:: Supplied material
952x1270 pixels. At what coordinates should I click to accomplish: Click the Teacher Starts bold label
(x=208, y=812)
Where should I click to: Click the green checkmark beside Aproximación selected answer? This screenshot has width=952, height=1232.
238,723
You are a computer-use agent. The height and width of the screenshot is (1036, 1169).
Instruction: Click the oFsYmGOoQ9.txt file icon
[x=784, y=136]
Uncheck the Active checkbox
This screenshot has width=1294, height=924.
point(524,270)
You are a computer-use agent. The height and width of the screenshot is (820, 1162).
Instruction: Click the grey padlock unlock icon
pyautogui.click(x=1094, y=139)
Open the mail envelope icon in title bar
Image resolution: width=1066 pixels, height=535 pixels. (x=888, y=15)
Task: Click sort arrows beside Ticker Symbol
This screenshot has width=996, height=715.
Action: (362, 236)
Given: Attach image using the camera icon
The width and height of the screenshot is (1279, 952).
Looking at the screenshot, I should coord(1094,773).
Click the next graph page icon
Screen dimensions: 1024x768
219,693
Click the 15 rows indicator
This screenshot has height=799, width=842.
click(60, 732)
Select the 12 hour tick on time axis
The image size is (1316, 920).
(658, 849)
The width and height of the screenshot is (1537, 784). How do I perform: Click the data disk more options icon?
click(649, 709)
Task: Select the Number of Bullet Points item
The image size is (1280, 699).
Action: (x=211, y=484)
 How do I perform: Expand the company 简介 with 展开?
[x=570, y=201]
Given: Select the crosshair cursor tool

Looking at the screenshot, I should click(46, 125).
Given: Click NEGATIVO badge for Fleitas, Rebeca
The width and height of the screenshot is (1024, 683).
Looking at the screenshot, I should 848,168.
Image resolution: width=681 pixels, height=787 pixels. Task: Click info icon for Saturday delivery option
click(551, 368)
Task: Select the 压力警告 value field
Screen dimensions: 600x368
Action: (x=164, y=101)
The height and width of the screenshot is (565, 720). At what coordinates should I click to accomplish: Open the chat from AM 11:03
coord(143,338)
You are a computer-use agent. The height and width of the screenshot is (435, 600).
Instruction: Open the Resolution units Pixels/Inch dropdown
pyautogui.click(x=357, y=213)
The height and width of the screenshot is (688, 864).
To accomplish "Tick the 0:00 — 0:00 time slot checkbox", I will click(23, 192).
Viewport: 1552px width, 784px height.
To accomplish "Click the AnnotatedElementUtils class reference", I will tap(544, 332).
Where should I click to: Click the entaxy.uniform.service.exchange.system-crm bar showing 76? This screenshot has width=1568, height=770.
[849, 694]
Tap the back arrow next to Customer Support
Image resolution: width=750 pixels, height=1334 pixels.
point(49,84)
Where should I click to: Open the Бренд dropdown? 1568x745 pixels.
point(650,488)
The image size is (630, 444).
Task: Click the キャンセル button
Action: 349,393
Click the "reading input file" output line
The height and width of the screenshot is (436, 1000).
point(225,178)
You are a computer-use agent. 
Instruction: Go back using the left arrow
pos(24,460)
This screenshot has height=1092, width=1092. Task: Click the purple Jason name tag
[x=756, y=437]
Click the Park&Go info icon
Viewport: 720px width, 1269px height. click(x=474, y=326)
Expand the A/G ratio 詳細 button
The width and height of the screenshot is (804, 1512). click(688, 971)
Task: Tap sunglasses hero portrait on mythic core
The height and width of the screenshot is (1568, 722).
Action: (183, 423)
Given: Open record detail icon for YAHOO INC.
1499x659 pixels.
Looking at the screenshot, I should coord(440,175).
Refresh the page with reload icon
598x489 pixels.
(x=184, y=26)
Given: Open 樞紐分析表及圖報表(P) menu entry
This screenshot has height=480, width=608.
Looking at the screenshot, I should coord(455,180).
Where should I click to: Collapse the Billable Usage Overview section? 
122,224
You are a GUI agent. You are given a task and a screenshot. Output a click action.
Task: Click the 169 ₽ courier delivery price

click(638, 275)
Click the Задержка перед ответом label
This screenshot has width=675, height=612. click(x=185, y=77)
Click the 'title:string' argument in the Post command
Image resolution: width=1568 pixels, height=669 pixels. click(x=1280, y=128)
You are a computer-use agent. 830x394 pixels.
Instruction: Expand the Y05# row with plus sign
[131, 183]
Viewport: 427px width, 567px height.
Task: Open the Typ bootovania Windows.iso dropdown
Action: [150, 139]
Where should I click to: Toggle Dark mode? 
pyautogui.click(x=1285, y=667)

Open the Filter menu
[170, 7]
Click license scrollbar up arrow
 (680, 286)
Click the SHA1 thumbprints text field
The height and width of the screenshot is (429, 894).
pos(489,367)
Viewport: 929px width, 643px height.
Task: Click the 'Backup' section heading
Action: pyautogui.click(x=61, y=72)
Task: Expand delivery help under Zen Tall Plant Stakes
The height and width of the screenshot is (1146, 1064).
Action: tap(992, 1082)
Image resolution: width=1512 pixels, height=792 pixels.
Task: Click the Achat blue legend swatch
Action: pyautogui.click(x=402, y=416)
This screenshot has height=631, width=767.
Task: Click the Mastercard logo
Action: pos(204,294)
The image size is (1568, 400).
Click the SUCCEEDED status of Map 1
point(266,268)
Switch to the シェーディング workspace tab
::::
- Task brief: Every line with "computer" in it should be copied from the entries above.

- Result:
You are a computer-use agent. The height and width of the screenshot is (1036, 1169).
You are a computer-use agent. The height and width of the screenshot is (820, 1162).
You are a computer-use agent. The height and width of the screenshot is (435, 600).
You are a computer-use agent. 
You are a computer-use agent. 830x394 pixels.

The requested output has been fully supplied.